New books available at China Village library
The Albert Church Brown Memorial Library, on Main Street in China Village, has a number of new books – and many older ones – to lend to area residents. The library is open Tuesdays and Thursdays from 2 to 6 p.m. and Saturdays from 10 a.m. to noon. There is no charge for a borrower’s card.
Several authors of series popular with our patrons had new books published late in 2018 and early in 2019, just in time for our first 2019 book order. Among them: The New Iberia Blues, by James Lee Burke ( number 22 in the Dave Robicheaux series); A Gathering Of Secrets, by Linda Castillo (Kate Burkholder, number 10); Past Tense, by Lee Child (Jack Reacher, number 23); Tundra Kill and The Big Empty, by Stan Jones (Nathan Active, numbers 5 and 6); Residue, by Michael McGarrity (Kevin Kerney, number 13); Bury the Lead, by Archer Mayor (Joe Gunther, number 21); Kingdom of the Blind, by Louise Penny (Inspector Gamache, number 14); Tear It Down by Nick Petrie (Peter Ash, number 4); Careless Love, by Peter Robinson (DCI Alan Banks, number 25); and Holy Ghost, by John Sandford (Virgil Flowers, number 11).

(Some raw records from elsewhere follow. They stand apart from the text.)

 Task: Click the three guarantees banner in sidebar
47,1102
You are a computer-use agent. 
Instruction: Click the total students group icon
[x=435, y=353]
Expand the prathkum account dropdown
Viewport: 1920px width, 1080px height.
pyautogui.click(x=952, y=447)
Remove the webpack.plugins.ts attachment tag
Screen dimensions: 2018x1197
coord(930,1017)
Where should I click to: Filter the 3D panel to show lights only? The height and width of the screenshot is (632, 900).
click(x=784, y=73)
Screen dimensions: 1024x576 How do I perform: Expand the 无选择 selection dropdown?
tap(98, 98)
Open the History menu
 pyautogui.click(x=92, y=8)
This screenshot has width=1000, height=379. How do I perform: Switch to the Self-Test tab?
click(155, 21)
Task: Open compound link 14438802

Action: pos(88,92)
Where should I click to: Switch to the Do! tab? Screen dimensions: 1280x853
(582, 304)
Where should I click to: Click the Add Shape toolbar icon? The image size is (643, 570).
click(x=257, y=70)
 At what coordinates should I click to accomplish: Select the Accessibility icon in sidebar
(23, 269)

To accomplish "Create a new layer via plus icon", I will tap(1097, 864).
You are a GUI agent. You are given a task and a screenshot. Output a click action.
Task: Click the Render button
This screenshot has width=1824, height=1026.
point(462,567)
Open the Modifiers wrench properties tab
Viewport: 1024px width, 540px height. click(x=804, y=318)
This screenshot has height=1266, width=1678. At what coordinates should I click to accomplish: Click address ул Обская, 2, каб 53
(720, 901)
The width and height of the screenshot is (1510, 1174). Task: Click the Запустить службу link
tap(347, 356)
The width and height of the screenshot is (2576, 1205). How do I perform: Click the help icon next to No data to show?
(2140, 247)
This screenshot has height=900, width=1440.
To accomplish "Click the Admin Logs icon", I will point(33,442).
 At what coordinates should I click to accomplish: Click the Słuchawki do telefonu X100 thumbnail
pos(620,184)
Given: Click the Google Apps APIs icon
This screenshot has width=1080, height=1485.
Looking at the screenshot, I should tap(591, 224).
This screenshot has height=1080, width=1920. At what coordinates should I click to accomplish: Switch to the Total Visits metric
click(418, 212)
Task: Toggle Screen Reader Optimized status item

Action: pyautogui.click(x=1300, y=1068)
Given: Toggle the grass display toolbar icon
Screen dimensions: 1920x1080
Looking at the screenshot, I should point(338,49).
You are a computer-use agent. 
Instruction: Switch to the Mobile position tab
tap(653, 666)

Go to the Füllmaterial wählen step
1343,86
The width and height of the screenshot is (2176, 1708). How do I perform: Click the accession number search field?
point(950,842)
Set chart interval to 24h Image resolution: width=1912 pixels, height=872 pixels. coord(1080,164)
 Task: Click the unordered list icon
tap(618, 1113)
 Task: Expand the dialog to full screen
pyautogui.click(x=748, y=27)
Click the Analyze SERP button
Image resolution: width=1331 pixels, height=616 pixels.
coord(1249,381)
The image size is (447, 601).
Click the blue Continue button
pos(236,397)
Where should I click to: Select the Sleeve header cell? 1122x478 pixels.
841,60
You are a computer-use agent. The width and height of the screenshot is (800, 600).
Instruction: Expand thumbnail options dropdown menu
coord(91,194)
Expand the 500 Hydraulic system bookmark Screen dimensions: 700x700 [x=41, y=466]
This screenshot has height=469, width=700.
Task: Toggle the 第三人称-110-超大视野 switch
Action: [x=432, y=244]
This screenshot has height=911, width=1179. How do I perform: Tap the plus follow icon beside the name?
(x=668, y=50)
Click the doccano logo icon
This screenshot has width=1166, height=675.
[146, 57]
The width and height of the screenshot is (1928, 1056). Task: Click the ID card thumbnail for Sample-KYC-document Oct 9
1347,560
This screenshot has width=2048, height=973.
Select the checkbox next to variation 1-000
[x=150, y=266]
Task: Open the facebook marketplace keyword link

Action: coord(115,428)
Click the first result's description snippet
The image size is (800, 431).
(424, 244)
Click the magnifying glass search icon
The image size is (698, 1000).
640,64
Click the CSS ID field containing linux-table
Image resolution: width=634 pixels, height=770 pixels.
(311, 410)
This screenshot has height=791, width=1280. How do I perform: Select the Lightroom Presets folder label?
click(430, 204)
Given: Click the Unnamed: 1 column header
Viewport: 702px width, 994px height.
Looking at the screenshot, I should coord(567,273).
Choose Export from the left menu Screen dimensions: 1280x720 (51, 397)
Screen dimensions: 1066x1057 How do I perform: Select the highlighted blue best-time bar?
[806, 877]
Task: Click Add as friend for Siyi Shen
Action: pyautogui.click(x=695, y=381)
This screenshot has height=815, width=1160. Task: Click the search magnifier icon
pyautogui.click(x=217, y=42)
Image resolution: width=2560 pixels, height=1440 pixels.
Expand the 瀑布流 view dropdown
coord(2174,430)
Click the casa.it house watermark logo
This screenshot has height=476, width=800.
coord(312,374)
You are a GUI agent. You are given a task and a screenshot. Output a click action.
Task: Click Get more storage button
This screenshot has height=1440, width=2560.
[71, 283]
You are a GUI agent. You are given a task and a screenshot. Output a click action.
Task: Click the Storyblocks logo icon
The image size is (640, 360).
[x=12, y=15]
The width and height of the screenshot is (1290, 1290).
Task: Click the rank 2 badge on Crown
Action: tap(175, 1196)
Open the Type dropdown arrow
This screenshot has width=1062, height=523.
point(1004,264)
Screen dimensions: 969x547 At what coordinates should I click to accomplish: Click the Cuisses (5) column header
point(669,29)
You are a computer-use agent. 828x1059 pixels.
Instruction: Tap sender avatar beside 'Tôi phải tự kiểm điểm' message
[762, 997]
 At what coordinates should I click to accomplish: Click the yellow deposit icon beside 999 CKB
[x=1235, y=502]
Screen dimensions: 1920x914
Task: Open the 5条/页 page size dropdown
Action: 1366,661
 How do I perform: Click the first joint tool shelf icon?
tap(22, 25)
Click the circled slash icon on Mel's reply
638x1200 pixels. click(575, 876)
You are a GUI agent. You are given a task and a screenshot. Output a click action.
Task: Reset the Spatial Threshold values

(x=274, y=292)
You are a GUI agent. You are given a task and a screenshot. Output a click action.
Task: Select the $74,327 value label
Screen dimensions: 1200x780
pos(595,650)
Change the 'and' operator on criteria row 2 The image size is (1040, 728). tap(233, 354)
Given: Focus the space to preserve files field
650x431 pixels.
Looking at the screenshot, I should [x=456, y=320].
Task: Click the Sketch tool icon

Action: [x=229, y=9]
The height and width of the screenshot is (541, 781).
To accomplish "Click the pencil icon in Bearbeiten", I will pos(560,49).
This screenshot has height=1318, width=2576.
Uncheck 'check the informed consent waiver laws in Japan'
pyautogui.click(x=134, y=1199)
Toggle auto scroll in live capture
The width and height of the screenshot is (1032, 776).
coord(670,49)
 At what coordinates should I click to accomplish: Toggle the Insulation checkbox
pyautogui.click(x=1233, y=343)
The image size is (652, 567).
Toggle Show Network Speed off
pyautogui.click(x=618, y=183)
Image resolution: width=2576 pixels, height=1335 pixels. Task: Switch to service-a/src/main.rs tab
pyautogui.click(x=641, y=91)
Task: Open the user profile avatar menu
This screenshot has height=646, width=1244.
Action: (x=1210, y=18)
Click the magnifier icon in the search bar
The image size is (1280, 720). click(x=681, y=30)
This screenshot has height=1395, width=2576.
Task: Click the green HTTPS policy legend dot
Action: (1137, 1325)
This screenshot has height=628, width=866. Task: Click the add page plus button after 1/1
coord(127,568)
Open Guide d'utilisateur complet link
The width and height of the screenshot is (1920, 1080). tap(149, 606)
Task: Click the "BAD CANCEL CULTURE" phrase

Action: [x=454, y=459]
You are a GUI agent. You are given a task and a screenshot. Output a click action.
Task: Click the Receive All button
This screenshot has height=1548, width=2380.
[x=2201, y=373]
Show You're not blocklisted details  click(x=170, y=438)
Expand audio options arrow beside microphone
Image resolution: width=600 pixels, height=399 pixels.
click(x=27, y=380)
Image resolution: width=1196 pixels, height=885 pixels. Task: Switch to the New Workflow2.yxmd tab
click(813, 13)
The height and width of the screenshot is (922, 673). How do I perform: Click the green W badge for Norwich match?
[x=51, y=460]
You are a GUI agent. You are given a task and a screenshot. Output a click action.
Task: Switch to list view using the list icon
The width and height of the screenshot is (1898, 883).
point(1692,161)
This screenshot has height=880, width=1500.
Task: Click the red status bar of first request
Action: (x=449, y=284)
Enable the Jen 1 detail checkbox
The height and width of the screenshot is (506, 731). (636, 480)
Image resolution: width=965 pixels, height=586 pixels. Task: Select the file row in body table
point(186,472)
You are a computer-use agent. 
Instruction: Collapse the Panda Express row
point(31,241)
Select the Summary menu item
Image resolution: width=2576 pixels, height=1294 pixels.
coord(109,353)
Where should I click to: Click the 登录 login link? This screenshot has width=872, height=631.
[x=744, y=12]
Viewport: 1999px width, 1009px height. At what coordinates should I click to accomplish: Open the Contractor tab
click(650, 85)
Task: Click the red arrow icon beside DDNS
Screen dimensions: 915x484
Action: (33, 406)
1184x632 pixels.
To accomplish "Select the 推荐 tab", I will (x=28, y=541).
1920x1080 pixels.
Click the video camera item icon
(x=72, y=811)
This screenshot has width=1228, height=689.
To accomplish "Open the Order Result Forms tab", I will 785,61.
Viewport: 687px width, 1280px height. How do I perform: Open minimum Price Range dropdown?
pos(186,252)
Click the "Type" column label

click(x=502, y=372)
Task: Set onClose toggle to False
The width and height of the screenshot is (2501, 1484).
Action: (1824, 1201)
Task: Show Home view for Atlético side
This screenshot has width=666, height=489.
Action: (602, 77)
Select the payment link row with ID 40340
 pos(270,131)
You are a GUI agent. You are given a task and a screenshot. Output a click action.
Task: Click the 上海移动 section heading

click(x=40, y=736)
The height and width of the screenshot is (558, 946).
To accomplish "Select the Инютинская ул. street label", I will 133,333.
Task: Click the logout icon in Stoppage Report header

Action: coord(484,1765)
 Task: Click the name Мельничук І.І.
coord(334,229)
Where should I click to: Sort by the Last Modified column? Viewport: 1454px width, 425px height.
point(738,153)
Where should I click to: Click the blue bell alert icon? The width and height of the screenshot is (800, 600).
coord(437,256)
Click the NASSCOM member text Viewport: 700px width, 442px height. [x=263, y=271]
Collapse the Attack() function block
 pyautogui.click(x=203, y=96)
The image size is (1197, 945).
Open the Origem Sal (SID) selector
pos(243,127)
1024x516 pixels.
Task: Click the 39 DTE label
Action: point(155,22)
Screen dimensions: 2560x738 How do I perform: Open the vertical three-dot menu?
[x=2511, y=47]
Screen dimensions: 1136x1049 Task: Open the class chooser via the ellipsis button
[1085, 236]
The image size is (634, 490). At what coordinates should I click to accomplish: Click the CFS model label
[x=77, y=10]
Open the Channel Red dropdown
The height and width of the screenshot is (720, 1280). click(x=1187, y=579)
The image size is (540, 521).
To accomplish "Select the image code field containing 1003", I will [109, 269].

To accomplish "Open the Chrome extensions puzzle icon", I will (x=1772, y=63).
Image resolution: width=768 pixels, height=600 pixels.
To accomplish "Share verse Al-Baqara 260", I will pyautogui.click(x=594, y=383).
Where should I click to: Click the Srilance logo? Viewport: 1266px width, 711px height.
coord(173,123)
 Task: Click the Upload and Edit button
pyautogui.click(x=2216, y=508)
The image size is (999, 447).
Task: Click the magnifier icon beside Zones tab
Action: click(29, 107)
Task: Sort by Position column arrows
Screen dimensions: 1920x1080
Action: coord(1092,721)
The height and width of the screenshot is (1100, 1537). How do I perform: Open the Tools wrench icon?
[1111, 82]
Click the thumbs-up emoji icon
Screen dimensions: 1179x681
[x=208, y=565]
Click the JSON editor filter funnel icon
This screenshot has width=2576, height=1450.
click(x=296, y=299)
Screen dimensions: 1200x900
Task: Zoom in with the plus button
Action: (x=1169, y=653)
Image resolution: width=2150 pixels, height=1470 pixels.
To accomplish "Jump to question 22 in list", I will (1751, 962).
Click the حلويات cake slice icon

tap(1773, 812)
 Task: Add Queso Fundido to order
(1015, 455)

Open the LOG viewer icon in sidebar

We have other new fiction, including Night of Miracles by Elizabeth Berg, billed as a follow-up to The Story of Arthur Trulove, a well-received novel; John Grisham’s The Reckoning; and Barbara Kingsolver’s Unsheltered. Recent experiments with new (to the library) authors like Jon Cohen (Harry’s Trees) and Esi Edugyan (Washington Black) were well-received; others new to our patrons include Elizabeth Brooks (The Orphan of Salt Winds) and Delia Owens (Where the Crawdads Sing, a novel one reviewer compared to Kingsolver’s work).
In the Maine Room upstairs we’ve added Bimini Twist, the fourth in Linda Greenlaw’s Jane Bunker mystery series (we have the first three, and several of the non-fiction books, starting with The Hungry Ocean, that first brought her to readers’ attention) and Elevation, an unusually short novel by Stephen King. A patron recently donated a copy of May Sarton’s The Small Room; we have many other Sarton works, novels, poetry and essays. Recently people have been rereading Susan Kenney’s mysteries and Kenneth Roberts’ historical novels.
New books for children and young adults include Thanks to the Animals, a picture book by the late Passamaquoddy storyteller Allen Sockabasin; Saving Winslow, by Sharon Creech, who won Newbery awards for two earlier books, Walk Two Moons and The Wanderer (our library has both); Pay Attention, Carter Jones, by Gary D. Schmidt, whose other works for young people include Lizzie Bright and the Buckminster Boy, set on the real Maine island called Malaga; and Holly Black’s young-adult fantasy The Wicked King, a sequel to The Cruel Prince.
On Sunday, March 24, at 2 p.m., the library will host one of China town officials’ planned introductions to the 2019-2020 budget. Another presentation is scheduled for 6 p.m., Wednesday, March 27, in the town office meeting room. Voters will act on the budget at the annual town business meeting, which will be Saturday morning, April 6, starting at 9 a.m. if a quorum is present by then.